## TEXTAUSZUG
::::::::::

Im Urkundenprozess ist eine Klage auf Zahlung von Werklohn nur dann statthaft, wenn alle Anspruchsvoraussetzungen durch Urkunden unterlegt sind, unabhängig davon, ob die Tatsachen bestritten sind. Sofern noch keine Abnahme erfolgt ist, ist die sofortige Klage auf Zahlung des Werklohnes nicht statthaft, da diese dann konkludent die Klage auf Abnahme mit umfasst und im Urkundenprozess nicht der Anspruch auf Abgabe einer Willenserklärung verfolgt werden kann.

Oberlandesgericht Schleswig

Urteil vom 30. August 2013

Az.: 1 U 11/13

Tenor

Auf die Berufung der Beklagten wird das am 18. Dezember 2012 verkündete Urteil des Vorsitzenden der Kammer für Handelssachen I des Landgerichts Itzehoe (5 O 84/12) wie folgt geändert:

Die Klage wird als im Urkundenprozess unstatthaft abgewiesen.

Die Kosten des Rechtsstreits trägt die Klägerin.

Das Urteil ist vorläufig vollstreckbar. Der Klägerin bleibt nachgelassen, die Vollstreckung durch Sicherheitsleistung in Höhe von 120 % des aufgrund des Urteils vollstreckbaren Betrages abzuwenden, wenn nicht die Beklagte vor der Vollstreckung Sicherheit in Höhe von 120 % des jeweils zu vollstreckenden Betrages leistet.

Die Revision wird zugelassen.

Entscheidungsgründe

I.

Die Klägerin macht im Urkundenprozess Ansprüche auf Werklohn in Höhe von insgesamt 11.697,93 € nebst Zinsen und Kosten geltend. Sie führte im Jahr 2011 für die Beklagte Fliesenarbeiten bei verschiedenen Bauvorhaben in A. durch.

Bezüglich des Bauvorhabens B., Bauherren Eheleute B., übersandte die Klägerin der Beklagten mit Schreiben vom 13. Januar 2011 (Anlage K 1, Bl. 6 – 8 d. A.) ein Angebot für Fliesenarbeiten. Das Angebot umfasste eine Pauschale für Standardfliesenarbeiten in Höhe von 3.960,00 € netto sowie Kosten für Zusatzarbeiten in Höhe von 390,00 € netto. Mit Telefax vom 2. November 2011 (Anlage K 2, Bl. 9 d. A.) beauftragte die Beklagte die Klägerin mit den Fliesenarbeiten. In dem Schreiben sind unter anderem ein Skontoabzug von 2 % bei Zahlung innerhalb von 10 Tagen und eine Gewährleistungszeit von 5 Jahren und 3 Monaten vorgesehen.

::::::::::

## AUFGABE 1
Beantworte zum Urteilsauszug die folgenden Fragen:
(a) Von welchem Gericht stammt das Urteil, und an welchem Datum erging es?
(b) Welchen Gesamtbetrag an Werklohn macht die Klägerin geltend?
(c) Welcher Skontoabzug ist im Telefax vom 2. November 2011 vorgesehen, und unter welcher Bedingung?
## AUFGABE 2
Gib aus dem Urteilsauszug den Abschnitt wortgetreu wieder, beginnend mit „Az.: 1 U 11/13“ und fortlaufend bis „Urkundenprozess unstatthaft abgewiesen.“.

## ÜBUNGSDATEN
::::::::::

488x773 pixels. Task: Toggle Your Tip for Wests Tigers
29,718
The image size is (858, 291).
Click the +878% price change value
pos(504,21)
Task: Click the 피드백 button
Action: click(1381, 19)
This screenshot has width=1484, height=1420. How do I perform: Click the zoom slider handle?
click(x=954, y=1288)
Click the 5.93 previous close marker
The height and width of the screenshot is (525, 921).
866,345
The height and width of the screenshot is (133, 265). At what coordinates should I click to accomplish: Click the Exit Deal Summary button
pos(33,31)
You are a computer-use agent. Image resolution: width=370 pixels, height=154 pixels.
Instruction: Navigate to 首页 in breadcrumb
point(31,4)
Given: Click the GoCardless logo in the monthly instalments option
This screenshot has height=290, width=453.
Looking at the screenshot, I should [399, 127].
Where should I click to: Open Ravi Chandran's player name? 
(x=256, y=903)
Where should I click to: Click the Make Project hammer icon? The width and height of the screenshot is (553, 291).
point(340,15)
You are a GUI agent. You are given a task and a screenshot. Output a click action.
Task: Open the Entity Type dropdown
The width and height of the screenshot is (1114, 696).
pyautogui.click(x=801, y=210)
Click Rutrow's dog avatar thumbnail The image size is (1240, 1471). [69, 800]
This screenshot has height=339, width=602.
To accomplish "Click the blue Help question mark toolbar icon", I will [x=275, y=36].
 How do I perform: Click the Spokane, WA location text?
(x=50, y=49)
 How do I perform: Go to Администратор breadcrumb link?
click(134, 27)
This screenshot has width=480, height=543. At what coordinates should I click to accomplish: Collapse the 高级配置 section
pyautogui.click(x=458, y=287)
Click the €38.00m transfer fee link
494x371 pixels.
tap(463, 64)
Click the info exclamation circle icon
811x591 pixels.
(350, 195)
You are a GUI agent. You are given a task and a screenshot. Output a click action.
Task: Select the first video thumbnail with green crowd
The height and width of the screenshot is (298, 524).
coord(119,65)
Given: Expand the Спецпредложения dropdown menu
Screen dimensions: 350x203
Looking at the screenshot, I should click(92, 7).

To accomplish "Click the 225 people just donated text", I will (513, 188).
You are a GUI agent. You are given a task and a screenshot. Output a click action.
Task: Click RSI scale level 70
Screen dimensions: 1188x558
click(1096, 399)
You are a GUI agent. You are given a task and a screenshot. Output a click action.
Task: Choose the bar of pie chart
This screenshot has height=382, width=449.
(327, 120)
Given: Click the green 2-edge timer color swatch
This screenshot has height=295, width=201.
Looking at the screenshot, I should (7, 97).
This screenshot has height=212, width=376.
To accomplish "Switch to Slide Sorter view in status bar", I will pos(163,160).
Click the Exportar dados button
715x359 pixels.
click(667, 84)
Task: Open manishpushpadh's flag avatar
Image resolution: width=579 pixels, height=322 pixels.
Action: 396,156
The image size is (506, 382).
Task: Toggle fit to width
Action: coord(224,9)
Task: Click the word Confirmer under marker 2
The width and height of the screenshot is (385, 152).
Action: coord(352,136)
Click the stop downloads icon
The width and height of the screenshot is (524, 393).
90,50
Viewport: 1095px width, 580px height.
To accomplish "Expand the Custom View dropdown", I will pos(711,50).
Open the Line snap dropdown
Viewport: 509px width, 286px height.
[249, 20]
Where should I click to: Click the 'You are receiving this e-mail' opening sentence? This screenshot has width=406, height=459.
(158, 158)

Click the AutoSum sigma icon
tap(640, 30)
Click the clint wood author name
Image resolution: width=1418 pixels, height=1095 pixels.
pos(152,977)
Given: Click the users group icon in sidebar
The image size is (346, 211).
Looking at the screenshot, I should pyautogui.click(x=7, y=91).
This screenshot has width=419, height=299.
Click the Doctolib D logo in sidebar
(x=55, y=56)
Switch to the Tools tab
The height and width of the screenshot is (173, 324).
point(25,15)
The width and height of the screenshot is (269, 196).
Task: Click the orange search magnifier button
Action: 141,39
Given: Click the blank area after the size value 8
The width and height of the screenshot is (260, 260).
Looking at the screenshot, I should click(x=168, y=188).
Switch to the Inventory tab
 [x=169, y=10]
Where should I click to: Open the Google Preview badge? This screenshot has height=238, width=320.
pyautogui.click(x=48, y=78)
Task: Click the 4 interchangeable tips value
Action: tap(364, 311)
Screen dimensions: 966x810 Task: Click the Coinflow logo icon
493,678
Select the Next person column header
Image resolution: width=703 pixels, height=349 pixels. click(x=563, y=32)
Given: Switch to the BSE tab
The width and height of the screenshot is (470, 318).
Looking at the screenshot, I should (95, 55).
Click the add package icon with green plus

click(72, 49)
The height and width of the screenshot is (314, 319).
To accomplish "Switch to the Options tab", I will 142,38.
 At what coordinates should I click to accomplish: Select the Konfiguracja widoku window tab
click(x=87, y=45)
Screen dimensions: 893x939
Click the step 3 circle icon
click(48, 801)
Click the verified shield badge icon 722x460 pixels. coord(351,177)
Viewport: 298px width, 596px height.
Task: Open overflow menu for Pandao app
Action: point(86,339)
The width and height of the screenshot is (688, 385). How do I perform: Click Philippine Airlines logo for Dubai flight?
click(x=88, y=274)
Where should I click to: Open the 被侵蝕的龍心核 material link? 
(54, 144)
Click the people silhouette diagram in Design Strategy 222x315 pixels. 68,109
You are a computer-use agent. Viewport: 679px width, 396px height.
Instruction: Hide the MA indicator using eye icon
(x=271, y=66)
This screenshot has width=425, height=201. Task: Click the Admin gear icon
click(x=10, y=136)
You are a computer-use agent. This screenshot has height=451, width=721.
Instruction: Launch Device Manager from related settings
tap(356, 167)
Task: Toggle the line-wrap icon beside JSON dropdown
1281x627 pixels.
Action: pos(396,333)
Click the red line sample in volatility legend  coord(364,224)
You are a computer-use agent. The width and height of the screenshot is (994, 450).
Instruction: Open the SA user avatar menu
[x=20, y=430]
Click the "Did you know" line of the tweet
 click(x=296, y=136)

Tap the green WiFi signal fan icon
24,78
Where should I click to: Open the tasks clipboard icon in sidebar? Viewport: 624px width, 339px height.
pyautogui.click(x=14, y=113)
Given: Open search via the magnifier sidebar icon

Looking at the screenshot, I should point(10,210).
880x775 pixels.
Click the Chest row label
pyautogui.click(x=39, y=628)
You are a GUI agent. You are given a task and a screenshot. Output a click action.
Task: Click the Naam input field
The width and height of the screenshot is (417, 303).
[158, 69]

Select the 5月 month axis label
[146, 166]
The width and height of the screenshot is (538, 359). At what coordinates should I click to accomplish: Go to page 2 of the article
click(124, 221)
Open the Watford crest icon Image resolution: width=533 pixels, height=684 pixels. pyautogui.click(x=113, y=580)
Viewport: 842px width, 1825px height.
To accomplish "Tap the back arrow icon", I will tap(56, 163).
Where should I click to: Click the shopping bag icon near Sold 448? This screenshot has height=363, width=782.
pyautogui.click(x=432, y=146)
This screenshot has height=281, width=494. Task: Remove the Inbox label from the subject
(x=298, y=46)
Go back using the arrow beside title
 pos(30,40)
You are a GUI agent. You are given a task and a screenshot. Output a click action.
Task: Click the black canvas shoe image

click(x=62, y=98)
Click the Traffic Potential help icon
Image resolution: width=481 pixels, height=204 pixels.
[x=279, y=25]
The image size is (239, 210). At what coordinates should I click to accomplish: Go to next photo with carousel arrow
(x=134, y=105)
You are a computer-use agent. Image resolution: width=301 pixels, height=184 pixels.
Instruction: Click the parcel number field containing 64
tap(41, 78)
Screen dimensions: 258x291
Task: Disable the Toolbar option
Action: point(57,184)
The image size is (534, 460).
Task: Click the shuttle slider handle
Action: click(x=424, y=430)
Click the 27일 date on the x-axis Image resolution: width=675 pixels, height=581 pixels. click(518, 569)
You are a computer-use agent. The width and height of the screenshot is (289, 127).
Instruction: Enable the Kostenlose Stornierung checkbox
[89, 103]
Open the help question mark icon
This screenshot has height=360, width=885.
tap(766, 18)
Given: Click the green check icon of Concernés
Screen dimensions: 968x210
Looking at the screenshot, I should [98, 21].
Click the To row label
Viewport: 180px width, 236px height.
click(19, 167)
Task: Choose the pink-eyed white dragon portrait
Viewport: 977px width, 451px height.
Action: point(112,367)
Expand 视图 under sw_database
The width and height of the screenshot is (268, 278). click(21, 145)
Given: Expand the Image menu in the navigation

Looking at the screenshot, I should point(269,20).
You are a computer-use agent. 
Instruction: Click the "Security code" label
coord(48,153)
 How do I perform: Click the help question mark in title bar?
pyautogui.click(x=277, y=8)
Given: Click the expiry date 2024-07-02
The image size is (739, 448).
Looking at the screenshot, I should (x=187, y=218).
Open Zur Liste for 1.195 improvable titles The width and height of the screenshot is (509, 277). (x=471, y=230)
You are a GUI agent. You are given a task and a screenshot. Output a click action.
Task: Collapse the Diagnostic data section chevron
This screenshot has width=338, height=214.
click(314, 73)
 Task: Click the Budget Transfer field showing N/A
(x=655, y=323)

::::::::::

## ERGEBNIS 1
(a) Das Urteil stammt vom Oberlandesgericht Schleswig und erging am 30. August 2013.
(b) Die Klägerin macht insgesamt 11.697,93 € nebst Zinsen und Kosten geltend.
(c) Vorgesehen ist ein Skontoabzug von 2 % bei Zahlung innerhalb von 10 Tagen.

## ERGEBNIS 2
Az.: 1 U 11/13

Tenor

Auf die Berufung der Beklagten wird das am 18. Dezember 2012 verkündete Urteil des Vorsitzenden der Kammer für Handelssachen I des Landgerichts Itzehoe (5 O 84/12) wie folgt geändert:

Die Klage wird als im Urkundenprozess unstatthaft abgewiesen.